[Short exercise 1]: Write out the part of the court ruling on duplicity and multiplicity from "Section 1001 does" to "duplicity are denied.", word for word.

[Excerpted passage]:
===

The other cases cited by Olin do not support its argument. Both United States v. Zeidman, 540 F.2d 314 (7th Cir. 1976), and United States v. Isaacs, 347 F. Supp. 743 (N.D.Ill.1972), favor the Government's position. Although the indictments in United States v. Starks, 515 F.2d 112 (3d Cir. 1975), United States v. Tanner, 471 F.2d 128 (7th Cir.), cert. denied, 409 U.S. 949, 93 S. Ct. 269, 34 L. Ed. 2d 220 (1972), Bins v. United States, *1134 331 F.2d 390 (5th Cir.), cert. denied, 379 U.S. 880, 85 S. Ct. 149, 13 L. Ed. 2d 87 (1964), and United States v. Leggett, 312 F.2d 566 (4th Cir. 1962), were held to be duplicitous, the facts of those cases are distinguishable from the facts of the case at bar.

Section 1001 does not contain three separate offenses; each clause represents an alternative means of committing the single offense. United States v. UCO Oil Co., 546 F.2d 833 (9th Cir. 1976), cert. denied, 430 U.S. 966, 97 S. Ct. 1646, 52 L. Ed. 2d 357 (1977); United States v. Stephens, 315 F. Supp. 1008 (W.D.Okl.1970). See, generally, Crain v. United States, 162 U.S. 625, 16 S. Ct. 952, 40 L. Ed. 1097 (1896); United States v. Amick, 439 F.2d 351 (7th Cir.), cert. denied, 404 U.S. 823, 92 S. Ct. 47, 30 L. Ed. 2d 51 (1971). The counts charging violations of section 1001 are not duplicitous.

Olin's motion to dismiss counts IX through XXI and Kleiber's and Schmiege's motions to dismiss counts II through XXI on the ground of duplicity are denied.


Olin argues that the section 1001 counts of the Indictment are multiplicitous. Kleiber and Schmiege agree with Olin's position. Although the reports referred to in such counts were filed as a result of the stipulation in United States v. Olin Corp., supra, each report is a separate writing and different evidence will have to be introduced to prove the falsity of each report. The Indictment is not multiplicitous. See, United States v. UCO Oil Co., supra; United States v. Bettenhausen, 499 F.2d 1223 (10th Cir. 1974); United States v. Matanky, 482 F.2d 1319 (9th Cir.), cert. denied, 414 U.S. 1039, 94 S. Ct. 539, 38 L. Ed. 2d 329 (1973), rehearing denied, 414 U.S. 1138, 94 S. Ct. 885, 38 L. Ed. 2d 764 (1974); United States v. Uram, supra; United States v. Grossman, 154 F. Supp. 813 (D.N.J.1957).

===

[Short exercise 2]: Put the data listing rows from the line with "The image size is (656, 674)." to the line with "coord(1037,115)" into a two-column CSV with the columns instruction and location. Give one row per request, holding its text and its answer, with each value in a single quoted field and line breaks replaced by spaces. Include those rows only.

Data listing:
===

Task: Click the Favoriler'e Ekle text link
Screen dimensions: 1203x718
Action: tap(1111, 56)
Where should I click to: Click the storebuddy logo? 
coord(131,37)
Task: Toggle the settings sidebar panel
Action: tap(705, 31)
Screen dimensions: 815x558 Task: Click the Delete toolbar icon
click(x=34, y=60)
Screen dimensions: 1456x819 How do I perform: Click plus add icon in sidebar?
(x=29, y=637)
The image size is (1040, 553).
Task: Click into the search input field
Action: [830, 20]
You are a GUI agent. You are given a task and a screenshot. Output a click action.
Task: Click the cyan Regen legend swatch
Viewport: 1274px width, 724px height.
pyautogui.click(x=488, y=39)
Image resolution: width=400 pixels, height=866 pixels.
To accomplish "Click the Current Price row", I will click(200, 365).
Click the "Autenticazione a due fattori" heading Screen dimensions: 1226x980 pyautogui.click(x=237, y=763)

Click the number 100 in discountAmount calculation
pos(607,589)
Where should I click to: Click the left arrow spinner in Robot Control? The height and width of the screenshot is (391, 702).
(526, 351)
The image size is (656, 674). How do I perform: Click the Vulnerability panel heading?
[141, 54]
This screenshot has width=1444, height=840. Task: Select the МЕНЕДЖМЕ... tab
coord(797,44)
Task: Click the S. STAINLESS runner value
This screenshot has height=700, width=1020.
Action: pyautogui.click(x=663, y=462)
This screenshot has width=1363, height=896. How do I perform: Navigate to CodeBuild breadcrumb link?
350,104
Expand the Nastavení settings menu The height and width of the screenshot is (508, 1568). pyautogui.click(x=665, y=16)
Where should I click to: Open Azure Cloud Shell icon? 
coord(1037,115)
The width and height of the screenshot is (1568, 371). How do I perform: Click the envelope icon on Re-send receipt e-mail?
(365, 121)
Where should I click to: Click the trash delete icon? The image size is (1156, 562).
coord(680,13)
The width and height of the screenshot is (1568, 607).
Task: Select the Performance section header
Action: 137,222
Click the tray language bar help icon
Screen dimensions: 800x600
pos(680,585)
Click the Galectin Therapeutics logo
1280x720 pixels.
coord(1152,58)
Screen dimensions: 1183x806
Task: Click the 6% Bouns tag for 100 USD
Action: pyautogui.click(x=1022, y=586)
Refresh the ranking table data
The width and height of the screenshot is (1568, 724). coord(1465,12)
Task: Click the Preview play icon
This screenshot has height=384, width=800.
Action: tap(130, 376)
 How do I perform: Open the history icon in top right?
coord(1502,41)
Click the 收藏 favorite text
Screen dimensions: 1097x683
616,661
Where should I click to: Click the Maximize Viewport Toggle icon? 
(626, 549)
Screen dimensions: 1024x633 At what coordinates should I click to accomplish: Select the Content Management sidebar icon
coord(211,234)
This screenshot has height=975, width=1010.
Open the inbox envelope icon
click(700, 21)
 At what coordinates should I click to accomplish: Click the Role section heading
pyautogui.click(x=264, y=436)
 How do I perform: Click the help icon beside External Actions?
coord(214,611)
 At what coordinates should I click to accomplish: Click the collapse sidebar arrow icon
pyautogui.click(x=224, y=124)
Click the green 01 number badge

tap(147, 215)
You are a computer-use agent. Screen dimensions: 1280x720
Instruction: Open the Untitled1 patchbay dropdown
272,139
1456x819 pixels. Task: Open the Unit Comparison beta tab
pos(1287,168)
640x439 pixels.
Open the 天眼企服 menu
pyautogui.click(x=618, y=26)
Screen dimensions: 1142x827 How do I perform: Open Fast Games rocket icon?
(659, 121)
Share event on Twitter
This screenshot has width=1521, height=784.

===

[Correct result 1]:
Section 1001 does not contain three separate offenses; each clause represents an alternative means of committing the single offense. United States v. UCO Oil Co., 546 F.2d 833 (9th Cir. 1976), cert. denied, 430 U.S. 966, 97 S. Ct. 1646, 52 L. Ed. 2d 357 (1977); United States v. Stephens, 315 F. Supp. 1008 (W.D.Okl.1970). See, generally, Crain v. United States, 162 U.S. 625, 16 S. Ct. 952, 40 L. Ed. 1097 (1896); United States v. Amick, 439 F.2d 351 (7th Cir.), cert. denied, 404 U.S. 823, 92 S. Ct. 47, 30 L. Ed. 2d 51 (1971). The counts charging violations of section 1001 are not duplicitous.

Olin's motion to dismiss counts IX through XXI and Kleiber's and Schmiege's motions to dismiss counts II through XXI on the ground of duplicity are denied.

[Correct result 2]:
instruction,location
"The image size is (656, 674). How do I perform: Click the Vulnerability panel heading?","[141, 54]"
"This screenshot has width=1444, height=840. Task: Select the МЕНЕДЖМЕ... tab","coord(797,44)"
"Task: Click the S. STAINLESS runner value This screenshot has height=700, width=1020.","Action: pyautogui.click(x=663, y=462)"
"This screenshot has width=1363, height=896. How do I perform: Navigate to CodeBuild breadcrumb link?","350,104"
"Expand the Nastavení settings menu The height and width of the screenshot is (508, 1568).","pyautogui.click(x=665, y=16)"
"Where should I click to: Open Azure Cloud Shell icon?","coord(1037,115)"